+++ Listed records +++
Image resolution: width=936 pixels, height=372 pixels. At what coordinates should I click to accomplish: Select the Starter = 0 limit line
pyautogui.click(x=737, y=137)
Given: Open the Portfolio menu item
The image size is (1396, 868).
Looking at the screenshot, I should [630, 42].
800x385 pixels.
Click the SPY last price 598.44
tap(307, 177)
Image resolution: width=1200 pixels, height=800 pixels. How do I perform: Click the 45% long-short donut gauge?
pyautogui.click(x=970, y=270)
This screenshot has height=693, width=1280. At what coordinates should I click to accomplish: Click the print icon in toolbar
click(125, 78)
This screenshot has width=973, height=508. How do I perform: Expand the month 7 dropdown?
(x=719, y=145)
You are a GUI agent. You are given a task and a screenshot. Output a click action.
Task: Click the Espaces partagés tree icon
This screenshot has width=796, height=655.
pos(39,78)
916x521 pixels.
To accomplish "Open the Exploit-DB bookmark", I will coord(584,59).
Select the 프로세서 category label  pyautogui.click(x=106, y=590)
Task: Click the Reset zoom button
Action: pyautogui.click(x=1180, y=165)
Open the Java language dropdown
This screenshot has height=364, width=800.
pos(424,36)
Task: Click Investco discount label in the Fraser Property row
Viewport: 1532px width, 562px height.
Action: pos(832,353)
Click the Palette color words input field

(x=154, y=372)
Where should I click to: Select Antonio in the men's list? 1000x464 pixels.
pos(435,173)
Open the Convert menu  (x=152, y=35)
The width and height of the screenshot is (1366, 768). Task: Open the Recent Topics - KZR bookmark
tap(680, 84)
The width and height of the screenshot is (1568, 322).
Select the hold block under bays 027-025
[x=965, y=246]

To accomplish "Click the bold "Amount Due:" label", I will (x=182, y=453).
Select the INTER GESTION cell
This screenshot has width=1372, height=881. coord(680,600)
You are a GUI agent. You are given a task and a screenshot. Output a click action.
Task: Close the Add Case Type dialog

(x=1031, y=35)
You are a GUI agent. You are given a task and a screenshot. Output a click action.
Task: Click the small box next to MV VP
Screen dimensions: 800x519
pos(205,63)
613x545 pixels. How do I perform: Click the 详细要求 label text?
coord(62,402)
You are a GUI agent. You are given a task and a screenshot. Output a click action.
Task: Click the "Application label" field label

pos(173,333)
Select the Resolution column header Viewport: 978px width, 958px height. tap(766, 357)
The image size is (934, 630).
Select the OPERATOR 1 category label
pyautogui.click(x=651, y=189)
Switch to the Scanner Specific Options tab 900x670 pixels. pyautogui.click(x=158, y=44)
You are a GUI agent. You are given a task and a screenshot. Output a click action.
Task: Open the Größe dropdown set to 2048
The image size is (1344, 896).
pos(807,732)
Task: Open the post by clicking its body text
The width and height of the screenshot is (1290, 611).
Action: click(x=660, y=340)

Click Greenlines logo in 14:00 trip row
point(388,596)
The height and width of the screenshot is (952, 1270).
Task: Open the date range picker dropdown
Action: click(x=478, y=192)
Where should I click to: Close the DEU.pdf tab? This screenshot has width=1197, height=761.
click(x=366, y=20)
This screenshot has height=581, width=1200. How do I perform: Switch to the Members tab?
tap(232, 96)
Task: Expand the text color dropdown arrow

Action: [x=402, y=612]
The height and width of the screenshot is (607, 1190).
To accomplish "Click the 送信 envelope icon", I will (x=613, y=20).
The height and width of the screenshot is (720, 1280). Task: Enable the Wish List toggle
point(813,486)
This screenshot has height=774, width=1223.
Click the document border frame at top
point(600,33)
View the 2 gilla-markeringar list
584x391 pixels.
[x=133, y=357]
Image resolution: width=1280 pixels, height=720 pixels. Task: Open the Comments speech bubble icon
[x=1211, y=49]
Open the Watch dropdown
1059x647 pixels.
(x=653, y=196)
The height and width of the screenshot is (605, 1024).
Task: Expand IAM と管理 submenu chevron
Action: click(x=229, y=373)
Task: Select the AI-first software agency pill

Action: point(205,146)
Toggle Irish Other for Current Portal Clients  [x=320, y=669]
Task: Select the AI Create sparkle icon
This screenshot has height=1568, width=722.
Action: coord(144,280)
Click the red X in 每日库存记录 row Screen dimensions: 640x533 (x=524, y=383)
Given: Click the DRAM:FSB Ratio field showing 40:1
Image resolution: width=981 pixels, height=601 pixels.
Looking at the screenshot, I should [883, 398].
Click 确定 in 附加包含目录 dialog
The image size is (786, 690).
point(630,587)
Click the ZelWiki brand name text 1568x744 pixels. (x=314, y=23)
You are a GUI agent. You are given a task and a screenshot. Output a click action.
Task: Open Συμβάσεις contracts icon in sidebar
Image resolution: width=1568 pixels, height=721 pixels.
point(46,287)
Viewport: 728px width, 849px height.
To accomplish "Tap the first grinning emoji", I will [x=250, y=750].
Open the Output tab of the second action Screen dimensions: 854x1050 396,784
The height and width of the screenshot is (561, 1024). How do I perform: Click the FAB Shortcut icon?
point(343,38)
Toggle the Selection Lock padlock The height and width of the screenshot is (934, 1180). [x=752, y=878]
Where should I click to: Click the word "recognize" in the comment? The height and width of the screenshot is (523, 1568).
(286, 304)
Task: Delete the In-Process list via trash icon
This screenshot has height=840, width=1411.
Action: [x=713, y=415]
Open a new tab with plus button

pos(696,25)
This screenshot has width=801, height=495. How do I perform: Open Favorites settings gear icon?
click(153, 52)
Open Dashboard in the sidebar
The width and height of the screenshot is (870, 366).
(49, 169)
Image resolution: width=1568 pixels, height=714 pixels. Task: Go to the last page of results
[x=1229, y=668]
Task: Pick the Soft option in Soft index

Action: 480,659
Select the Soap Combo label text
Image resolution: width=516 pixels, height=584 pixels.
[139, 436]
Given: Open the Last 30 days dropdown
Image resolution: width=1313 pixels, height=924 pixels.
+++
**Task instructions:**
All lines that hold the word "sidebar" should be copied from the data.

**Written answer:**
Task: Open Συμβάσεις contracts icon in sidebar
Open Dashboard in the sidebar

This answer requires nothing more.